|Children of my Heart / Gabrielle Roy|
Toronto: McLelland & Stewart, 2000, c1977.
Each focuses on one student, though the telling illuminates a larger reality. The stories reveal glimpses of the lives of Vincento, Clair Bright, Nile, Demetrioff, André Pasquier and Mederic Eymard. From Vincento, a recent immigrant terrified to leave his gentle father at the beginning of school, to Mederic, who is in his late teens and old enough that he really shouldn't be at school anymore at all, this teacher sees it all.
Like most of Roy's writing, this is full of nostalgia and bittersweet observation. It's all remembering, a vision of the past. And while it's also full of love and sorrow and caring, somehow she always avoids the easy sentimental aspect in her stories.

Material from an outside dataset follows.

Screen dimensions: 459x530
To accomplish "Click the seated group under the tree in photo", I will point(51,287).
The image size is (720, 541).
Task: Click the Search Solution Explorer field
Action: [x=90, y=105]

I really enjoyed the story about Nile, a young Ukrainian who is both good-natured and a gifted singer. The teacher wants to uses his talents to cheer up and encourage the class, and then gets the idea to have him perform for the local nursing home. To get permission, she visits his mother. The description of her visit, and the location of their home, is both historically accurate and viscerally described. The pride in housekeeping that this woman shows for her shack is touching.
Most of these stories are anecdotes; they start and finish in the middle of things and there is no compelling arc to follow, other than that of the teacher's growing experience of many kinds of lives. The final story is a bit longer, and a bit more constructed, and funnily enough it was only when I got to it that I remembered that I'd read this collection years and years ago. Mederic stuck in my head when I first read this, and I found him again in this final story.

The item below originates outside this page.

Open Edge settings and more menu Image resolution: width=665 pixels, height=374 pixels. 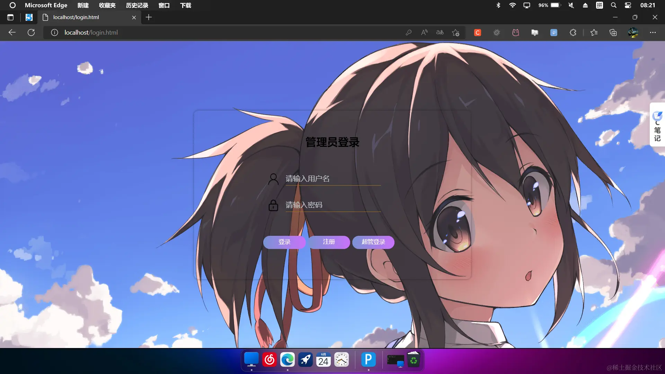point(653,33)
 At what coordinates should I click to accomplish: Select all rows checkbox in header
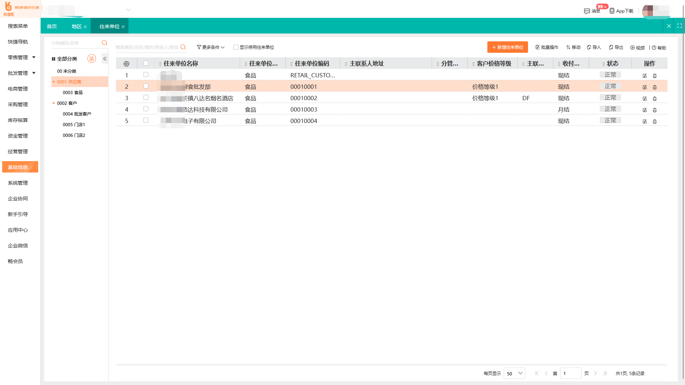click(146, 63)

It's a likely tale; the late teenager still attends school, and becomes friendly with the teacher, after some posturing that she had to manage. But Mederic's father is an embarrassment to him, a crass man who only sees this young teacher as a civilized person that is a good match for Mederic -- as he's obviously too good for the other villagers. Mederic's father is the farthest thing from civilized, that's the irony. But Roy's gentle depiction of each character as they navigate this situation is balanced and compassionate.
Once again, I enjoyed Roy's work. When I am in the mood for gentle, thoughtful, and skillful writing about people's interior lives in Canadian settings, I reach for her books. Always recommended.